Answer: 166/27 Explain
This is a question about finding the total space a 3D shape takes up (its volume!), by figuring out its height at every spot and adding it all together. . The solving step is:

First, we need to understand our shape. We have a "roof" which is the elliptic paraboloid, and a "floor" which is the rectangle `R`. The problem asks for the volume of the space *under* the roof and *above* the floor.

1. **Find the height function:** The equation of the paraboloid is `x^2/4 + y^2/9 + z = 1`. To find the height `z` at any point `(x, y)` on our floor, we just solve for `z`:
`z = 1 - x^2/4 - y^2/9`.
This `z` tells us how tall our shape is at each `(x, y)` location.

2. **Think about how to add up heights:** Imagine slicing our rectangle `R` into tiny, tiny squares. For each tiny square, we can find its height `z` from the equation above. If we multiply the tiny area by its height, we get a tiny volume. To get the total volume, we need to add up *all* these tiny volumes over the entire rectangle `R`. This is exactly what a double integral does!

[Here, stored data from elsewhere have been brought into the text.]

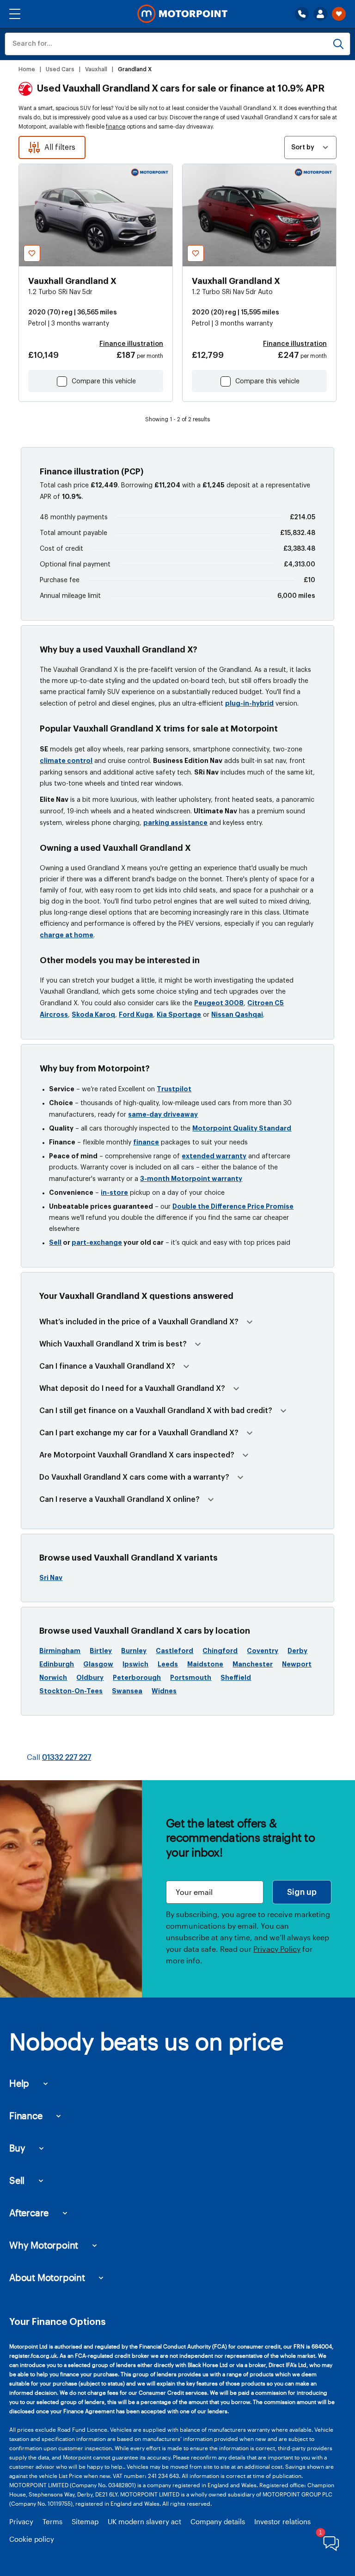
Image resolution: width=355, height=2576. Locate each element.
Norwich (53, 1677)
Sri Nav (50, 1577)
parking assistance (175, 822)
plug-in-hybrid (249, 703)
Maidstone (205, 1664)
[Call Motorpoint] (302, 14)
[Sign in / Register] (320, 14)
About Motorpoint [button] (47, 2277)
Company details (217, 2521)
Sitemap (85, 2521)
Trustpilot (174, 1089)
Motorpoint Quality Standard (241, 1128)
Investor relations (282, 2521)
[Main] (182, 14)
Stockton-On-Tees (71, 1691)
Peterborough (137, 1677)
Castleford (174, 1651)
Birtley (101, 1651)
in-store (114, 1192)
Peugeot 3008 (219, 1003)
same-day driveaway (163, 1114)
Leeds (168, 1664)
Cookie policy (31, 2539)
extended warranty (214, 1156)
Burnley (134, 1651)
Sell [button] (16, 2180)
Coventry (262, 1651)
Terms (52, 2521)
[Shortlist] (339, 14)
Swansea (127, 1691)
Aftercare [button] (29, 2212)
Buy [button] (17, 2147)
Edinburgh (56, 1664)
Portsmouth (190, 1677)
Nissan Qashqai (237, 1014)
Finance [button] (26, 2115)
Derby (297, 1651)
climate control (66, 760)
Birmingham (59, 1651)
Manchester (253, 1664)
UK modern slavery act (144, 2521)
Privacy (21, 2521)
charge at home (66, 935)
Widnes (164, 1691)
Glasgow (98, 1664)
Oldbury (90, 1677)
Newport (297, 1664)
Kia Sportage (179, 1014)
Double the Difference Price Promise (233, 1206)
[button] (14, 14)
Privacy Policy (276, 1948)
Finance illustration (131, 344)
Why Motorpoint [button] (43, 2245)
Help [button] (19, 2083)
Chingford (220, 1651)
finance (115, 126)
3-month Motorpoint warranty (191, 1178)
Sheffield (235, 1677)
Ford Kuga (136, 1014)
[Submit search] (338, 43)
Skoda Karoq (93, 1014)
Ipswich (135, 1664)
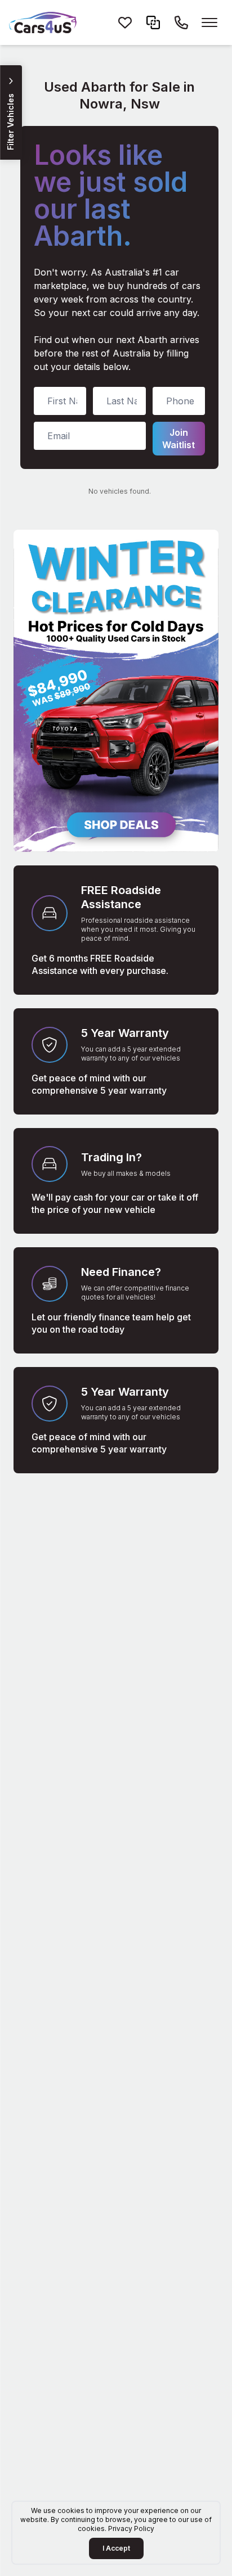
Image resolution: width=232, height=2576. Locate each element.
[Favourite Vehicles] (125, 22)
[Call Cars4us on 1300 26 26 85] (181, 22)
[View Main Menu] (209, 22)
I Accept (116, 2548)
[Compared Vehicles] (153, 22)
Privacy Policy (131, 2528)
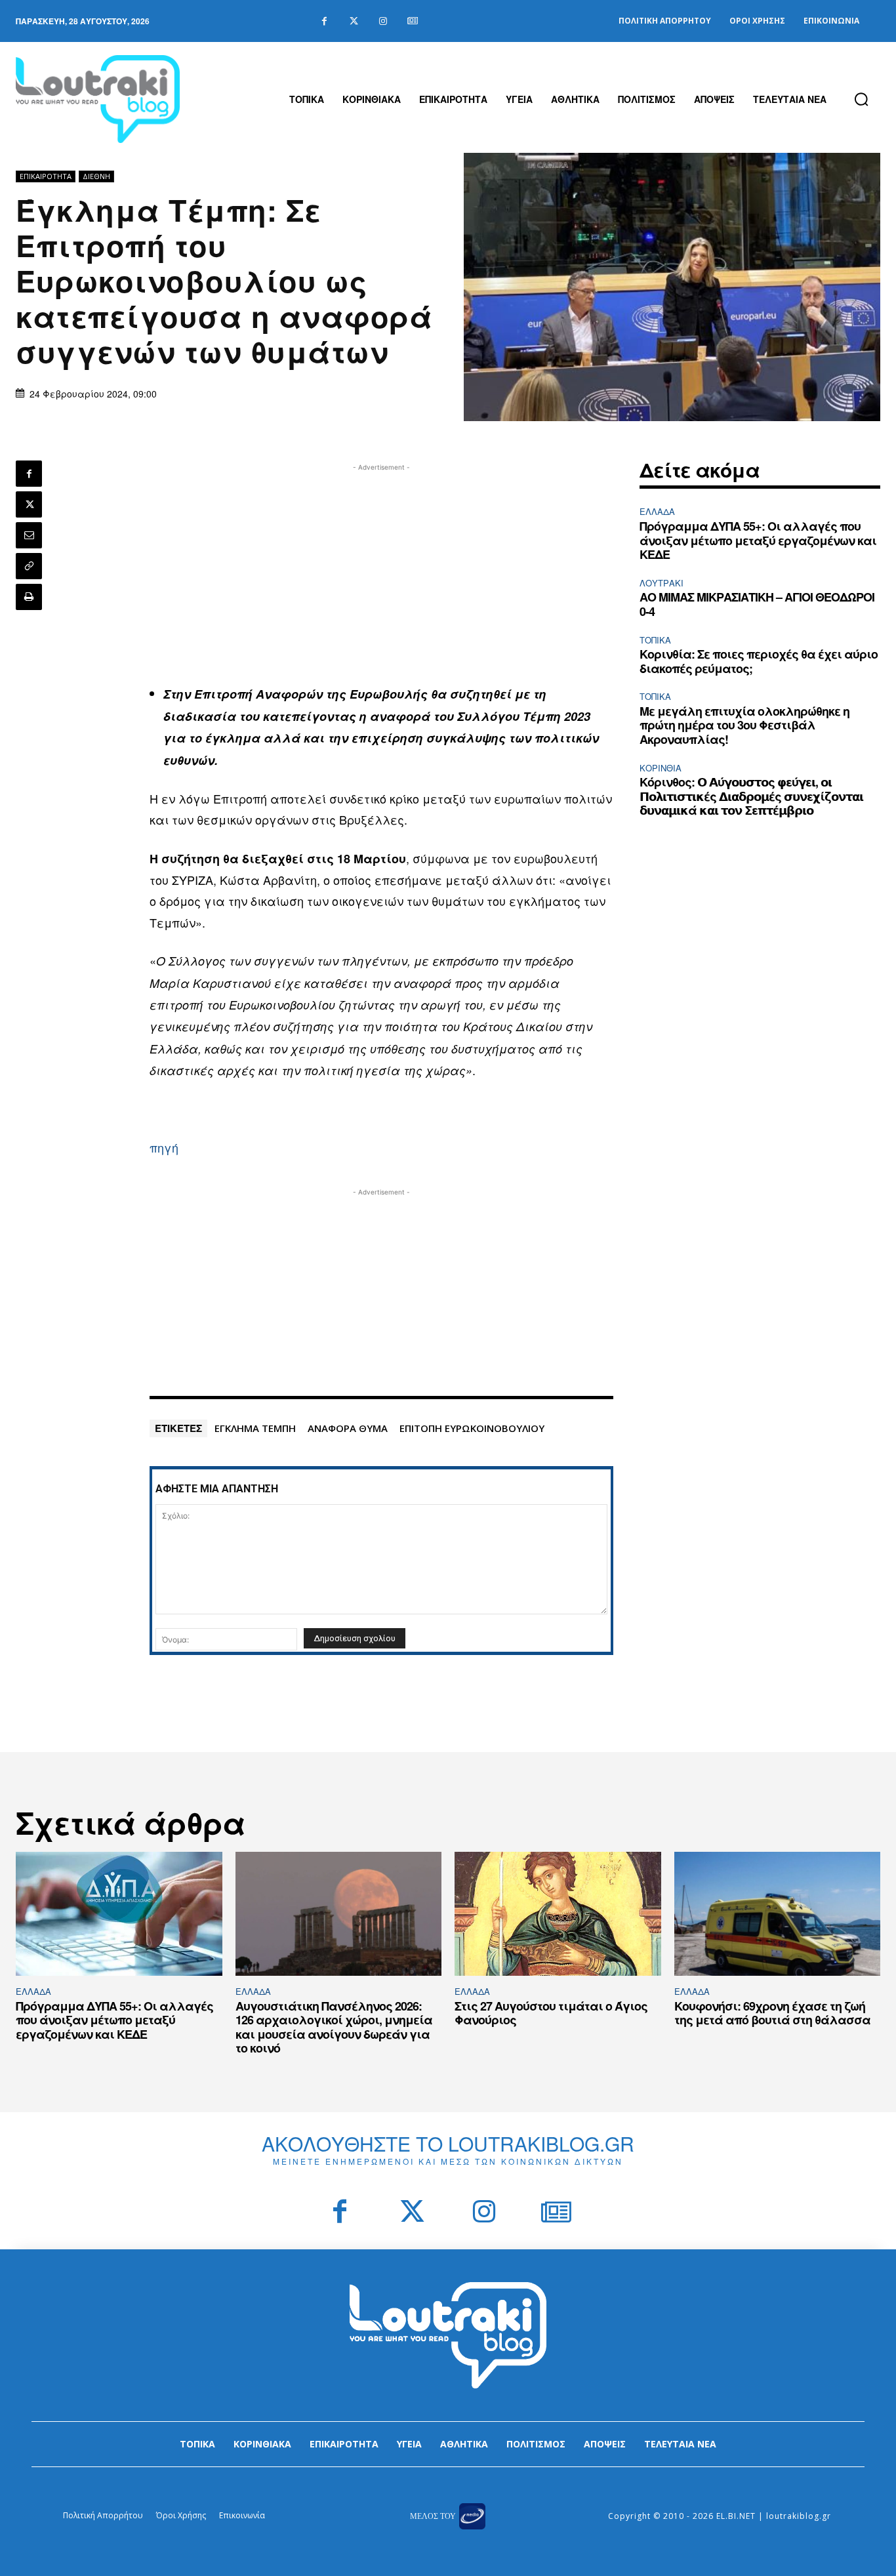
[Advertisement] (381, 566)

3. **Set up the integral:** Our rectangle `R` goes from `x = -1` to `x = 1`, and from `y = -2` to `y = 2`. So, we set up the double integral like this:
`Volume = ∫_{-2}^{2} ∫_{-1}^{1} (1 - x^2/4 - y^2/9) dx dy`

4. **Solve the inside integral (for x first):** Let's calculate the integral with respect to `x` from `-1` to `1`.
`∫_{-1}^{1} (1 - x^2/4 - y^2/9) dx`
`= [x - x^3/(4*3) - xy^2/9]_(-1)^1` (Remember, `y` is treated like a constant here!)
`= [x - x^3/12 - xy^2/9]_(-1)^1`
Now, plug in `1` and `-1` for `x` and subtract:
`= (1 - 1^3/12 - 1*y^2/9) - (-1 - (-1)^3/12 - (-1)*y^2/9)`
`= (1 - 1/12 - y^2/9) - (-1 + 1/12 + y^2/9)`
`= 1 - 1/12 - y^2/9 + 1 - 1/12 - y^2/9`
`= 2 - 2/12 - 2y^2/9`
`= 2 - 1/6 - 2y^2/9`
`= 11/6 - 2y^2/9`

5. **Solve the outside integral (for y next):** Now we take the result from step 4 and integrate it with respect to `y` from `-2` to `2`.
`∫_{-2}^{2} (11/6 - 2y^2/9) dy`
`= [11y/6 - 2y^3/(9*3)]_(-2)^2`
`= [11y/6 - 2y^3/27]_(-2)^2`
Now, plug in `2` and `-2` for `y` and subtract:
`= (11*2/6 - 2*2^3/27) - (11*(-2)/6 - 2*(-2)^3/27)`
`= (22/6 - 2*8/27) - (-22/6 - 2*(-8)/27)`
`= (11/3 - 16/27) - (-11/3 + 16/27)`
`= 11/3 - 16/27 + 11/3 - 16/27`
`= 22/3 - 32/27`

6. **Combine the fractions:** To combine these, we need a common denominator, which is 27.
`22/3 = (22 * 9) / (3 * 9) = 198/27`
So, `198/27 - 32/27 = (198 - 32) / 27 = 166/27`

And there you have it! The total volume is 166/27. It's like finding the height of every tiny piece of the floor and summing them all up!